Z1系のシリンダーヘッド上部に取り付くトップアイドラーです。
これについては、フレーム設計時にまずは高さに拘りました。
Z1系のヘッドカバーを取り外してみた事がある人であればわかるのですが、キャブレターを外さずに後方では無くへッドカバーを横に抜こうとした際に、フレームとトップアイドラーフレームが非常に近く、アイドラーの頭に引っかかってなかなか抜けない思いをされた人は多い筈です。
カワサキの当時の人たちも整備時にカバーを横に抜いて外れる様にと、車体のフレームパイプとアイドラー側の間隔や形状を車体とエンジンの設計者間でmm単位でせめぎ合いながら設計したとの逸話が残っている程です。
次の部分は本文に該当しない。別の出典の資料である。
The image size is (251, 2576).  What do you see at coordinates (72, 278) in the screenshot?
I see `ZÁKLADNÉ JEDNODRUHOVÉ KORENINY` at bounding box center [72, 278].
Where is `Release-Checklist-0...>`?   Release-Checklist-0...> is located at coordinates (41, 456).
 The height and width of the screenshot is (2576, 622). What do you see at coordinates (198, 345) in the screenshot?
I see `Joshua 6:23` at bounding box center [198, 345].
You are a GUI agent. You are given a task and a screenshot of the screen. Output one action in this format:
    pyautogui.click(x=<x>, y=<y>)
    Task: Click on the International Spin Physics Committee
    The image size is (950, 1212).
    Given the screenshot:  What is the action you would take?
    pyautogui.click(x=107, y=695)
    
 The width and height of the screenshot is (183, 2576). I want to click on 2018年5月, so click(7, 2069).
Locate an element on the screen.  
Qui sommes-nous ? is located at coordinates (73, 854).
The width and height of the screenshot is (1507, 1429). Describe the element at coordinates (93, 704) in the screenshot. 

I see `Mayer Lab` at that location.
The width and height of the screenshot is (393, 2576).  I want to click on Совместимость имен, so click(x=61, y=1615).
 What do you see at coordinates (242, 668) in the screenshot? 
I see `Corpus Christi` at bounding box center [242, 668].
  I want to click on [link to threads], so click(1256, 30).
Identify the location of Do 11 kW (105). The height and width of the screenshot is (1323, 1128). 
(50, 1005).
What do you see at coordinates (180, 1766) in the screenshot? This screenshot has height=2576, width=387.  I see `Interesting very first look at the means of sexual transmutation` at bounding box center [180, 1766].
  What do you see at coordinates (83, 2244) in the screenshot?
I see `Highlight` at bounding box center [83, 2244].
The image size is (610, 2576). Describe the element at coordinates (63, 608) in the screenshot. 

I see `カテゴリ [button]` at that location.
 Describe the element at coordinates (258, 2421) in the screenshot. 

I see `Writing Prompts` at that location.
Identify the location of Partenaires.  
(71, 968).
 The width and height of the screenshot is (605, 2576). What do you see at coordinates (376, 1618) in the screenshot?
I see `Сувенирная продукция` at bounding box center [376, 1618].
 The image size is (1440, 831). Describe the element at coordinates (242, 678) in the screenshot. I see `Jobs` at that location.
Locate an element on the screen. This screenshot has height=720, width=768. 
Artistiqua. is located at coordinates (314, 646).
もちろんその恩恵で上下左右に動かしながら抜き取る事は出来るのですが、あともう僅か1mmでもトップアイドラーが低ければと、何百ではきかない回数ヘッドカバーを脱着した者としてはどうしてもその思いを実現したく思っていました。
そこでフレームの曲げには専用に製作した専用型と治具を使い、純正品よりも板金時の精度を上げる事を前提に寸法を決定しました。
この為、トップに開けられた穴にアイドラーの歯先端が完全に入っています。
センター前後でも、刃先がフレーム上部に接触せんばかりに近くなっているのがわかります。
ちなみに穴前後を丸くしてあるのは刃先の逃げのみでなく、振動によるクラック等を防止する為です。
結果としてHPトップアイドラーは、Z1系の純正との比較で全高は1.8~1.9mm低くなりました。
もちろん、アイドラーギアの軸位置は純正と同じです。
たった2mm弱ですが、これでどれだけ作業性が上がるか、経験者のユーザーにはお分かりいただけるかと思います。
参考迄に、Z1000A1以降のカワサキ純正アイドラーもトップに穴は開いていますが、実は結構余裕のあるクリアランスになっている事がわかります。
写真のものはギア歯先端からのクリアランスが2mm以上ありますので、穴が無くともフレームに接触はしません。
量産車の為に大量生産する場合のコストとフレーム個体差を考慮すれば、この位離さなければならなかったのかも知れません。